=== Material to process ===

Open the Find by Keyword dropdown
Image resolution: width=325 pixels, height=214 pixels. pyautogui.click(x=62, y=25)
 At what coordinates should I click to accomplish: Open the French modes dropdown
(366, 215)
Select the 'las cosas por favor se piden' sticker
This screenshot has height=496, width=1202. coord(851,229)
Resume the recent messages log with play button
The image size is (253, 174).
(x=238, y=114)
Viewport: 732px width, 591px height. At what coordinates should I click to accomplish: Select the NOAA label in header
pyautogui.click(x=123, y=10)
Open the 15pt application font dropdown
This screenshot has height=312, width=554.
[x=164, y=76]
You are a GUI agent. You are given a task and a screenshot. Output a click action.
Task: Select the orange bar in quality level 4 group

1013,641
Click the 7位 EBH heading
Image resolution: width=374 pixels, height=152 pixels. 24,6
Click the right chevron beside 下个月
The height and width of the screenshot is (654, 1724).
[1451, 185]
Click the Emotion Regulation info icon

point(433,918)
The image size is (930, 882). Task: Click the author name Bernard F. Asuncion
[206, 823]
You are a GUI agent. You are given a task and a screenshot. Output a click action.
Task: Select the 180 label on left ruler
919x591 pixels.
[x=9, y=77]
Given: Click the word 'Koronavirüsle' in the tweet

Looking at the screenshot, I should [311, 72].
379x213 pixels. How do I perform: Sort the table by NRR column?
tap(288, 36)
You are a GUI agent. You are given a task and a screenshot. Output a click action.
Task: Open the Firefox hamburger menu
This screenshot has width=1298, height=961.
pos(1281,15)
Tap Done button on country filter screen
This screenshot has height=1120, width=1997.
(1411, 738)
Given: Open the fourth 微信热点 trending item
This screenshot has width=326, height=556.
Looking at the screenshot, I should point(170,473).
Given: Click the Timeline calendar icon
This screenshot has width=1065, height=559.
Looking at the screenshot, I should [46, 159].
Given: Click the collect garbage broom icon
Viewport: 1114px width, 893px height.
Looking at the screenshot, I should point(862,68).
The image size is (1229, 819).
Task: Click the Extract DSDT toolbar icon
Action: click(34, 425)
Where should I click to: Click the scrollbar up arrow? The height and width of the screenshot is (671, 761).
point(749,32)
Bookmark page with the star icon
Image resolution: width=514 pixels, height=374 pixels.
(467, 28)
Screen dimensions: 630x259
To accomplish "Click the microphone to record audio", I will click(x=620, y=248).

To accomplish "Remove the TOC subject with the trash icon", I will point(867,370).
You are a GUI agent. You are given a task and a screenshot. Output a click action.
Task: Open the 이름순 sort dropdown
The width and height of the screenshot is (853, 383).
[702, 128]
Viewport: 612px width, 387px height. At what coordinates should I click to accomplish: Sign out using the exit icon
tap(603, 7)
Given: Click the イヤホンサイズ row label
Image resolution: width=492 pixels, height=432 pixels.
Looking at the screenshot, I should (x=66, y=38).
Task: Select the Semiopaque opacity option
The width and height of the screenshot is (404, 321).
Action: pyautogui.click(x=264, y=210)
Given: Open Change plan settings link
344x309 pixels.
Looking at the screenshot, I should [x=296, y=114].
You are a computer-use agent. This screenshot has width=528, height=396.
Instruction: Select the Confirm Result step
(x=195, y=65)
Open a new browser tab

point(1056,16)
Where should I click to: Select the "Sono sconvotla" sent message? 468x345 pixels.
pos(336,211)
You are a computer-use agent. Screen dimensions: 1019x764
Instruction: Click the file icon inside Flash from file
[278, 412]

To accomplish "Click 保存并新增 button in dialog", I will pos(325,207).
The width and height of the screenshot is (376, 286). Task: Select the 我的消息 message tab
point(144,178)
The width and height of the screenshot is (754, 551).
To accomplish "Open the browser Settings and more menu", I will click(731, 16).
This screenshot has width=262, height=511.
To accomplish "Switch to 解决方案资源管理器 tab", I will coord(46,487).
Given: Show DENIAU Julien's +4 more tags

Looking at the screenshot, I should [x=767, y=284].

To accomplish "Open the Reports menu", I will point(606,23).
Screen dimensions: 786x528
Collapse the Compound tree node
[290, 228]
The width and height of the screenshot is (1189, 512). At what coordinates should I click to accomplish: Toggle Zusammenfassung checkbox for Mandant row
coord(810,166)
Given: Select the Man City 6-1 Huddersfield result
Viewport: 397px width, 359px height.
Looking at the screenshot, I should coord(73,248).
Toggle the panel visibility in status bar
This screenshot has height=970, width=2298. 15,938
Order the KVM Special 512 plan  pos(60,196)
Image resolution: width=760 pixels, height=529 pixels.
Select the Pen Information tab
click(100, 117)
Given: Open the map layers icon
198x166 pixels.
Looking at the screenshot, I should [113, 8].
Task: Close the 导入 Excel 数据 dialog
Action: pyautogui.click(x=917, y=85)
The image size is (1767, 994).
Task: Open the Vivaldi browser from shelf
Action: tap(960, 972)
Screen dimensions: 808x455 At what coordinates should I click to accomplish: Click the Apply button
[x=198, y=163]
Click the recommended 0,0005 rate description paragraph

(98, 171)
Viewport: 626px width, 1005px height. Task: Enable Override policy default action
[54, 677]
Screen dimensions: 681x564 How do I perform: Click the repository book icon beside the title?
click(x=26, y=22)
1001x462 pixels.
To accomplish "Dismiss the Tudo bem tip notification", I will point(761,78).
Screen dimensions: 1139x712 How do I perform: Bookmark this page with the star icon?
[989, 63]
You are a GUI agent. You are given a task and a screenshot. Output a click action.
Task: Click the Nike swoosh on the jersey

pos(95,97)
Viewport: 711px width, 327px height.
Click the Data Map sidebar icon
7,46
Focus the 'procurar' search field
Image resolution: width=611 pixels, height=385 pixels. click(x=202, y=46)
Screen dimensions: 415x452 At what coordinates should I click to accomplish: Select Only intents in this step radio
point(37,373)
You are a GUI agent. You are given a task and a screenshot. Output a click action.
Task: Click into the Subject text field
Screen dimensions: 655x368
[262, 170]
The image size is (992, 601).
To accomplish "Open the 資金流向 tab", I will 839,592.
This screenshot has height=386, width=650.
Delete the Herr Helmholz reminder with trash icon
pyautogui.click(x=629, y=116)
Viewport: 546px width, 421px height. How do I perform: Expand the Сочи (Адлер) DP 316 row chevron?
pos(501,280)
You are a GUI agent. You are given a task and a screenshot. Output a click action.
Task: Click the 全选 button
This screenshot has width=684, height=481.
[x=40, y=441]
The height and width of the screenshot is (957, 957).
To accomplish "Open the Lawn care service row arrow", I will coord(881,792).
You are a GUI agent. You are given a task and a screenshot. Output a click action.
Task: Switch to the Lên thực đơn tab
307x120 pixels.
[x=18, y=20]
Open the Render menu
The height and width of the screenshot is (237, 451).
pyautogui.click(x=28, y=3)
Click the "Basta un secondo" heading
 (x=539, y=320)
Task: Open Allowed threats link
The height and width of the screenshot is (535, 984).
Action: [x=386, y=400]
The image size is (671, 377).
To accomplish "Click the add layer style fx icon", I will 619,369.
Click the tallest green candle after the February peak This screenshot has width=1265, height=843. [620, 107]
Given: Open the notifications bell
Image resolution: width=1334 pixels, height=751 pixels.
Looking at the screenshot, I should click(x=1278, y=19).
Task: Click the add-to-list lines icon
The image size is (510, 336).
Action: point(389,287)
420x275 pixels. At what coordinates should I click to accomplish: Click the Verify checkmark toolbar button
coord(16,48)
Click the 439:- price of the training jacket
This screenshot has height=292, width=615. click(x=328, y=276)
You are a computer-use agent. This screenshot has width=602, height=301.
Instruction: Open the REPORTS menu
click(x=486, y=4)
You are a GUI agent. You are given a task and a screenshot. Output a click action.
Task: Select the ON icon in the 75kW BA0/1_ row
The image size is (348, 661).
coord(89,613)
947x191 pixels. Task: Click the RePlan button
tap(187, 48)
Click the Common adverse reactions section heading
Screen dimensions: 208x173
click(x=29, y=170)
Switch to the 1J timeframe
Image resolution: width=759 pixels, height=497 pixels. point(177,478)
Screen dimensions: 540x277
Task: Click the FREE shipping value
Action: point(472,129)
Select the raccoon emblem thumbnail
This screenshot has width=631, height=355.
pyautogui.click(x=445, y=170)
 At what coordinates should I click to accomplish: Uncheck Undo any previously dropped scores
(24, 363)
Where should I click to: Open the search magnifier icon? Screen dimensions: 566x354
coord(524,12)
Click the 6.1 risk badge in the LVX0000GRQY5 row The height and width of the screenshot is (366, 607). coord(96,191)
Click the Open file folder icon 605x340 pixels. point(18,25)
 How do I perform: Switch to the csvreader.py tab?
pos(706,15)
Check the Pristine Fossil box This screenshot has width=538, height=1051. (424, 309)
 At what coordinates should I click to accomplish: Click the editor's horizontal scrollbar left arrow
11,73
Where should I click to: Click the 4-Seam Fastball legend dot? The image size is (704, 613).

===

What to produce —
Please render the rows between the line holding "947x191 pixels. Task: Click the RePlan button" and the line holding "pos(706,15)", inclusive, as a Markdown table with the columns No and Line, numbering each line and omitting blank lines.

The output —
| No | Line |
|---|---|
| 1 | 947x191 pixels. Task: Click the RePlan button |
| 2 | tap(187, 48) |
| 3 | Click the Common adverse reactions section heading |
| 4 | Screen dimensions: 208x173 |
| 5 | click(x=29, y=170) |
| 6 | Switch to the 1J timeframe |
| 7 | Image resolution: width=759 pixels, height=497 pixels. point(177,478) |
| 8 | Screen dimensions: 540x277 |
| 9 | Task: Click the FREE shipping value |
| 10 | Action: point(472,129) |
| 11 | Select the raccoon emblem thumbnail |
| 12 | This screenshot has width=631, height=355. |
| 13 | pyautogui.click(x=445, y=170) |
| 14 |  At what coordinates should I click to accomplish: Uncheck Undo any previously dropped scores |
| 15 | (24, 363) |
| 16 | Where should I click to: Open the search magnifier icon? Screen dimensions: 566x354 |
| 17 | coord(524,12) |
| 18 | Click the 6.1 risk badge in the LVX0000GRQY5 row The height and width of the screenshot is (366, 607). coord(96,191) |
| 19 | Click the Open file folder icon 605x340 pixels. point(18,25) |
| 20 |  How do I perform: Switch to the csvreader.py tab? |
| 21 | pos(706,15) |